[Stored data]
------------------------------
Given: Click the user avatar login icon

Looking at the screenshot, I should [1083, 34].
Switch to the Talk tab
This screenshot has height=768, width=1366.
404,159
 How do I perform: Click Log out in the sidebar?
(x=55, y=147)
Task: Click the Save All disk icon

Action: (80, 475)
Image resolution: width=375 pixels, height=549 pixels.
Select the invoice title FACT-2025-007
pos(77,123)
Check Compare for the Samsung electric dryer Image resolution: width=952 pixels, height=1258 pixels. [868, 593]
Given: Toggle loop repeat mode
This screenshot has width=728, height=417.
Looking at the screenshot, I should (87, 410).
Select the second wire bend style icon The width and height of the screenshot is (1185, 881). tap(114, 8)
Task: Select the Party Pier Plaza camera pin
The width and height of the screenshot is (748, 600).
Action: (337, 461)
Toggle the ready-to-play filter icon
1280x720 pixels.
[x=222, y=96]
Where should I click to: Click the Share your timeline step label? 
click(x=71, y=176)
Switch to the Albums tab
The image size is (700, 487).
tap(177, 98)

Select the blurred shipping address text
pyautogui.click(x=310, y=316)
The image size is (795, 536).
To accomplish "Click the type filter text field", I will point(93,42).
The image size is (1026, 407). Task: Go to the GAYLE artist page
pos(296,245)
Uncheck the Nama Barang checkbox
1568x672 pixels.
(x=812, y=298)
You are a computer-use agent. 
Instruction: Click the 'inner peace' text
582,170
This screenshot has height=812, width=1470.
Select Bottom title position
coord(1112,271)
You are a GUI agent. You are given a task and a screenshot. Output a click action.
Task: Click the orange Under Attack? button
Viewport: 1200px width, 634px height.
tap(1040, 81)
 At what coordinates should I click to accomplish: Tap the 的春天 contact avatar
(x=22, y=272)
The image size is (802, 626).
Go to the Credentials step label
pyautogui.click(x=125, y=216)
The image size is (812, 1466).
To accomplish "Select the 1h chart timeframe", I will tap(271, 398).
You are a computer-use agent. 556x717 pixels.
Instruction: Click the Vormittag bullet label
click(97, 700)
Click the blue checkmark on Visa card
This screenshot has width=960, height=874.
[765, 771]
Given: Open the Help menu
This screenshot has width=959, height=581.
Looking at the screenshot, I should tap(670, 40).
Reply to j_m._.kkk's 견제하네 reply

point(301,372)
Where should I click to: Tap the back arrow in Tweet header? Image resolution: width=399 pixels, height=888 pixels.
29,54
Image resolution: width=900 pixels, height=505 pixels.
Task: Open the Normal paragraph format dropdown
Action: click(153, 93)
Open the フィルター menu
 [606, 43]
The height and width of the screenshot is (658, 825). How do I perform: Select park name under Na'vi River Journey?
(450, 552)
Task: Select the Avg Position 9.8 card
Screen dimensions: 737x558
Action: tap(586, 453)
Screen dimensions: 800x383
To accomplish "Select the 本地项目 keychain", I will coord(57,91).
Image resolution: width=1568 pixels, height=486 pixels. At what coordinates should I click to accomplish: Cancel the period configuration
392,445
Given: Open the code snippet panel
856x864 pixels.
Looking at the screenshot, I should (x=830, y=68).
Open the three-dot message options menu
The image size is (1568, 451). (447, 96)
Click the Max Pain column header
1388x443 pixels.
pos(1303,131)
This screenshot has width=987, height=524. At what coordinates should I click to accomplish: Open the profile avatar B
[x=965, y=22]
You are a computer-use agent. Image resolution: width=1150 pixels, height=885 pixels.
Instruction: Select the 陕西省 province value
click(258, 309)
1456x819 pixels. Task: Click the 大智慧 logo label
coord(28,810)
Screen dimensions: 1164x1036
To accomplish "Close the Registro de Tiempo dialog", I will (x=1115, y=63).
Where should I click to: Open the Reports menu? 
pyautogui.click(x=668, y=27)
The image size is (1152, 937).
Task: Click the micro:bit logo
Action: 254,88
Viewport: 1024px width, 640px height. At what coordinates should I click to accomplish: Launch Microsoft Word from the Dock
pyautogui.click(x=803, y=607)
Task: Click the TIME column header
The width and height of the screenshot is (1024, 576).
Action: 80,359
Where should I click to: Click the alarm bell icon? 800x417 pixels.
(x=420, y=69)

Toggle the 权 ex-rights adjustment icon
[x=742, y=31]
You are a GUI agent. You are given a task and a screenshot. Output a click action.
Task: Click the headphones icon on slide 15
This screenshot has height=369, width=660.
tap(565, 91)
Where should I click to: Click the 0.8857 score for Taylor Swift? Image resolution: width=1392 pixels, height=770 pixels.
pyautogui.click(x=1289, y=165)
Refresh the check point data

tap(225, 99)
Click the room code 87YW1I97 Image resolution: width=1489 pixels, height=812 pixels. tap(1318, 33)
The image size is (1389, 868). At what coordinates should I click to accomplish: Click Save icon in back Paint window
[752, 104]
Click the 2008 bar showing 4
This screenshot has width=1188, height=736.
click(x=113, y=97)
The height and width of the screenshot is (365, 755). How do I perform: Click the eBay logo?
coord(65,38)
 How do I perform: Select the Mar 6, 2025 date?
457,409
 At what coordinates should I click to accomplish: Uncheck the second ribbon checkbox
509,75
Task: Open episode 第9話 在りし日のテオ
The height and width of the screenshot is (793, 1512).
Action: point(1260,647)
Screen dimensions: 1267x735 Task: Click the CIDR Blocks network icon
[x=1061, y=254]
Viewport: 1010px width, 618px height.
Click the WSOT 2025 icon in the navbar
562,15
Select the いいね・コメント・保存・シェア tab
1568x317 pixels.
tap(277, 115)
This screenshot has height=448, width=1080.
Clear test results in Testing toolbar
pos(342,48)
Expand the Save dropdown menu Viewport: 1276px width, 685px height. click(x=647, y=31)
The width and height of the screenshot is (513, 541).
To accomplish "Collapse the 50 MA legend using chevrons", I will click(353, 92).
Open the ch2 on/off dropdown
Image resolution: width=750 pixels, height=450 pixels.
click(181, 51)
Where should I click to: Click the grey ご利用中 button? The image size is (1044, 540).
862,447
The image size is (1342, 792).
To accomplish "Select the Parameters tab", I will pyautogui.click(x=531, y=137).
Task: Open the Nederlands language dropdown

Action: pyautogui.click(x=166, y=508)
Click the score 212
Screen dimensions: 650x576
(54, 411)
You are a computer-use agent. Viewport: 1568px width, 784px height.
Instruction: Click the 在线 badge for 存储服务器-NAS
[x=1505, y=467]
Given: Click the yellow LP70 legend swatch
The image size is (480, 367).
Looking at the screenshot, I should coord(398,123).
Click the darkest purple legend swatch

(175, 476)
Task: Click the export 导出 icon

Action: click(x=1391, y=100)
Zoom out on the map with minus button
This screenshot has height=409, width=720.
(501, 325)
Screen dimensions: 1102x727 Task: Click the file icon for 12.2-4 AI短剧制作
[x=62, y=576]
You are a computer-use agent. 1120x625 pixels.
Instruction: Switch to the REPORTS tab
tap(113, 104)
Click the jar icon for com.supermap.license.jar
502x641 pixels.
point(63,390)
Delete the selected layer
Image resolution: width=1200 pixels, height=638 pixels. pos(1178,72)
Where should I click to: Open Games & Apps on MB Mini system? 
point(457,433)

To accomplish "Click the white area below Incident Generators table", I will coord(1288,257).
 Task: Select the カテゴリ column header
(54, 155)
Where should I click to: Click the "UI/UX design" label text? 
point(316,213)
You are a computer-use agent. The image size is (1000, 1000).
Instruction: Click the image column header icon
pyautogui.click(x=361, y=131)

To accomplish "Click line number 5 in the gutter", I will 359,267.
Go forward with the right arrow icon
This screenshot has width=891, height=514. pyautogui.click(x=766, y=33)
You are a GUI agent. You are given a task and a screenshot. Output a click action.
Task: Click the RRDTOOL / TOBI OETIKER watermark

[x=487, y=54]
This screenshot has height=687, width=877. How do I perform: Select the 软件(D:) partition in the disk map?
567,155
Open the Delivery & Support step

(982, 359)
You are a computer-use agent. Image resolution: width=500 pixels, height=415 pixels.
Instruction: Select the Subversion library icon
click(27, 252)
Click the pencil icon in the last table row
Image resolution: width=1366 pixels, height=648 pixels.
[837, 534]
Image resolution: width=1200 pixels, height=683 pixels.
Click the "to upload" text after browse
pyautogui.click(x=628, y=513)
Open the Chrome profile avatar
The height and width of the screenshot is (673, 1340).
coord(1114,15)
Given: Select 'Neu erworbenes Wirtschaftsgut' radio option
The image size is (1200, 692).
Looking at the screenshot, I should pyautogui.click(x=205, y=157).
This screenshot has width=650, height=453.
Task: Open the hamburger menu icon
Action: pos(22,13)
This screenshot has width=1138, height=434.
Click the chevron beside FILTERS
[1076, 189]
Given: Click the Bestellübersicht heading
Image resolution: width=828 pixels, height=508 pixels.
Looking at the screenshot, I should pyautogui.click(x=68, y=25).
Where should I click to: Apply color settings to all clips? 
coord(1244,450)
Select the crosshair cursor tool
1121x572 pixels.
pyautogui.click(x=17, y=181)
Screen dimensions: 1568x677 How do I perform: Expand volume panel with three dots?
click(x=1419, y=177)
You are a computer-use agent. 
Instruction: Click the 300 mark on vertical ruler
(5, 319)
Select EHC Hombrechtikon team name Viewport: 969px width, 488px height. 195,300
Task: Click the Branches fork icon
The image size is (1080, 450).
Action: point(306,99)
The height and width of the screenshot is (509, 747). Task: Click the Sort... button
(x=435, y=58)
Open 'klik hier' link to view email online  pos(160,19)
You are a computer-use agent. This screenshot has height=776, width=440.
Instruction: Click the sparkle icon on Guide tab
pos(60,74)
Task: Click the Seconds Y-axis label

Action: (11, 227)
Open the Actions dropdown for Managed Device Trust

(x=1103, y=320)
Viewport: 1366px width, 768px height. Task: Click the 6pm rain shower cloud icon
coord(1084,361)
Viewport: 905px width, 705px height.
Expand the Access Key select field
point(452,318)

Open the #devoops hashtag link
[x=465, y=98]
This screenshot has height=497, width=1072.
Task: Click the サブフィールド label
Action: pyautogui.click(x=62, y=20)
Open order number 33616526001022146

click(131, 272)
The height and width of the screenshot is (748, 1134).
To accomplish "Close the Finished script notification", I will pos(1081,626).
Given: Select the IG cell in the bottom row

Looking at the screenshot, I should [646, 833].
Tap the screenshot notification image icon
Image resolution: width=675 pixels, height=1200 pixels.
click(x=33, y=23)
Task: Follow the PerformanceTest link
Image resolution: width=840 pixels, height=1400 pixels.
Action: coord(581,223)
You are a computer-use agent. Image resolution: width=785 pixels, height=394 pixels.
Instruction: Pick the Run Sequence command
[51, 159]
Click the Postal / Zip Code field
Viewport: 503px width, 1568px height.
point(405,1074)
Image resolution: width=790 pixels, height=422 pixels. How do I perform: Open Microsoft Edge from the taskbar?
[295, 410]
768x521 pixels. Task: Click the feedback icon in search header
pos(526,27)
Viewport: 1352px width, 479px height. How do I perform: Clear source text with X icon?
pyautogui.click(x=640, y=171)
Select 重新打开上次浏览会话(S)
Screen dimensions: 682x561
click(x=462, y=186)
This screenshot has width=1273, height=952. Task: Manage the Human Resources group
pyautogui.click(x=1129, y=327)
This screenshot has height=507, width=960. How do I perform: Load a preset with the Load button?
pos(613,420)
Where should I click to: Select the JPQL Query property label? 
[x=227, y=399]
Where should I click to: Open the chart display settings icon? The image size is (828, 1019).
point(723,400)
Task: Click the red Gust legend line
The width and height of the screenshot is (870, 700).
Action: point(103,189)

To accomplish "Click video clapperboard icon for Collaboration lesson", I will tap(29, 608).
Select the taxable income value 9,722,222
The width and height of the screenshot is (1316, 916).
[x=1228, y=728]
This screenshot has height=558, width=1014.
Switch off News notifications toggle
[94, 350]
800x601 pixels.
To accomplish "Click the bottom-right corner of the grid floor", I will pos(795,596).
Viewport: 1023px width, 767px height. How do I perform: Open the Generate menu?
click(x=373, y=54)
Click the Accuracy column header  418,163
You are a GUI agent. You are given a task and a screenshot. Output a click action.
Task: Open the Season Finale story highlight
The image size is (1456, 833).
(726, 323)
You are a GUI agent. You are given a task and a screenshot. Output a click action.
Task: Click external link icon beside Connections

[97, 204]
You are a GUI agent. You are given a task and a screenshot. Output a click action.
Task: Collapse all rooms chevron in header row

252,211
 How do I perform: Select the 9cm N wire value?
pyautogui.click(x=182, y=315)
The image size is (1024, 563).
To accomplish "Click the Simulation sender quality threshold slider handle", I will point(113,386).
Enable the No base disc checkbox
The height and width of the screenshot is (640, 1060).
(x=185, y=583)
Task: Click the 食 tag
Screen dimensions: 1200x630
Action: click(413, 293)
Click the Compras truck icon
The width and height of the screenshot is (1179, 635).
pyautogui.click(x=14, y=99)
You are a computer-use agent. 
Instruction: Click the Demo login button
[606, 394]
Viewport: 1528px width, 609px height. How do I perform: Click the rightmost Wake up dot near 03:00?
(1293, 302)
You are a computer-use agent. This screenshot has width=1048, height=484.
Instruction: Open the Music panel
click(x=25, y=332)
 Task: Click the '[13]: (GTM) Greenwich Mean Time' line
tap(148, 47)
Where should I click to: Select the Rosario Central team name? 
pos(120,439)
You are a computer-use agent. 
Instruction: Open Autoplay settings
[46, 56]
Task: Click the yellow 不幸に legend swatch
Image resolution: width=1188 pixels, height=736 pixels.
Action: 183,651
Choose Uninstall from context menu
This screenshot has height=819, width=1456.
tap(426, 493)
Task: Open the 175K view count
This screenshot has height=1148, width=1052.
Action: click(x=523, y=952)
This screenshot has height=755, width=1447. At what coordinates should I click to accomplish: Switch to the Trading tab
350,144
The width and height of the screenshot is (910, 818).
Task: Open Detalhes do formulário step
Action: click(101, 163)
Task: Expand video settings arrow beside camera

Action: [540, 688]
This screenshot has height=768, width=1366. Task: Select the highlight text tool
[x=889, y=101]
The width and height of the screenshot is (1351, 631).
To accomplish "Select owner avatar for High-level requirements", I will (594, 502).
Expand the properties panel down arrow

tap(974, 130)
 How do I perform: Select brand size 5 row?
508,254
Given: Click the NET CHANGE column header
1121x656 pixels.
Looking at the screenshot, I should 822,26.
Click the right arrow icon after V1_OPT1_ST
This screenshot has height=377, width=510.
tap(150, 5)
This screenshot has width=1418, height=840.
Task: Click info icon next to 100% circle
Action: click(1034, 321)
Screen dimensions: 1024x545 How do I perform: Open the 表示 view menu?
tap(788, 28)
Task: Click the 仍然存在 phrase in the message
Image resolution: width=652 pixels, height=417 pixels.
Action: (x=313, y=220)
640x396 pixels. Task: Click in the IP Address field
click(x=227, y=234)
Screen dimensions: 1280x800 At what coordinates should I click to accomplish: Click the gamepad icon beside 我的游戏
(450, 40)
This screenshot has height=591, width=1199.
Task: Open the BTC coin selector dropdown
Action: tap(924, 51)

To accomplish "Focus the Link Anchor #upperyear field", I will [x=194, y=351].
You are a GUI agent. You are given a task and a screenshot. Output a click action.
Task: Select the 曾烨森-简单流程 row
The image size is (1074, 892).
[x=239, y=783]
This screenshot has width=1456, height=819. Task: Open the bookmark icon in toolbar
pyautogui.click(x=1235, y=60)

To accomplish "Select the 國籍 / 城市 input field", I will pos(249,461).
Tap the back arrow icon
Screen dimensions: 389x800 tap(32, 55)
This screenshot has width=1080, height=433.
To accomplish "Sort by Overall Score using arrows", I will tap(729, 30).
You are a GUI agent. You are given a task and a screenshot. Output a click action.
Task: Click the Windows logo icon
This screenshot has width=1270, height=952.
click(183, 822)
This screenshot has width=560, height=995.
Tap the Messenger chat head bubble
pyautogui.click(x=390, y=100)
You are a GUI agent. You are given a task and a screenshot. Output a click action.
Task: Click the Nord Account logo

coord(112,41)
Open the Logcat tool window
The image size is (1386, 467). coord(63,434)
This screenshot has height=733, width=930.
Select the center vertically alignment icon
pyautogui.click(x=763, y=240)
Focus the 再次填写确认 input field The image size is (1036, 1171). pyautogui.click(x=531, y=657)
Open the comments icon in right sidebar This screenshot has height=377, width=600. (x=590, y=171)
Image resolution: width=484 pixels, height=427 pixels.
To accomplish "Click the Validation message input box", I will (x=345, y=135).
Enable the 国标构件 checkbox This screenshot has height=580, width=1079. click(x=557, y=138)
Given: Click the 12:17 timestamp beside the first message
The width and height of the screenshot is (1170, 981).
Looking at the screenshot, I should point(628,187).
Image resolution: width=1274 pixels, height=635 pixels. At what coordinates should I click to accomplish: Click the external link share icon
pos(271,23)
------------------------------
EXERCISE DESCRIPTION:
Please give again the lines above between the line holding "Task: Click the Seconds Y-axis label" and the line holding "Task: Click the red Gust legend line", inclusive, exactly as they are and with nothing added.

RESPONSE AREA:
Task: Click the Seconds Y-axis label

Action: (11, 227)
Open the Actions dropdown for Managed Device Trust

(x=1103, y=320)
Viewport: 1366px width, 768px height. Task: Click the 6pm rain shower cloud icon
coord(1084,361)
Viewport: 905px width, 705px height.
Expand the Access Key select field
point(452,318)

Open the #devoops hashtag link
[x=465, y=98]
This screenshot has height=497, width=1072.
Task: Click the サブフィールド label
Action: pyautogui.click(x=62, y=20)
Open order number 33616526001022146

click(131, 272)
The height and width of the screenshot is (748, 1134).
To accomplish "Close the Finished script notification", I will pos(1081,626).
Given: Select the IG cell in the bottom row

Looking at the screenshot, I should [646, 833].
Tap the screenshot notification image icon
Image resolution: width=675 pixels, height=1200 pixels.
click(x=33, y=23)
Task: Follow the PerformanceTest link
Image resolution: width=840 pixels, height=1400 pixels.
Action: coord(581,223)
You are a computer-use agent. Image resolution: width=785 pixels, height=394 pixels.
Instruction: Pick the Run Sequence command
[51, 159]
Click the Postal / Zip Code field
Viewport: 503px width, 1568px height.
point(405,1074)
Image resolution: width=790 pixels, height=422 pixels. How do I perform: Open Microsoft Edge from the taskbar?
[295, 410]
768x521 pixels. Task: Click the feedback icon in search header
pos(526,27)
Viewport: 1352px width, 479px height. How do I perform: Clear source text with X icon?
pyautogui.click(x=640, y=171)
Select 重新打开上次浏览会话(S)
Screen dimensions: 682x561
click(x=462, y=186)
This screenshot has width=1273, height=952. Task: Manage the Human Resources group
pyautogui.click(x=1129, y=327)
This screenshot has height=507, width=960. How do I perform: Load a preset with the Load button?
pos(613,420)
Where should I click to: Select the JPQL Query property label? 
[x=227, y=399]
Where should I click to: Open the chart display settings icon? The image size is (828, 1019).
point(723,400)
Task: Click the red Gust legend line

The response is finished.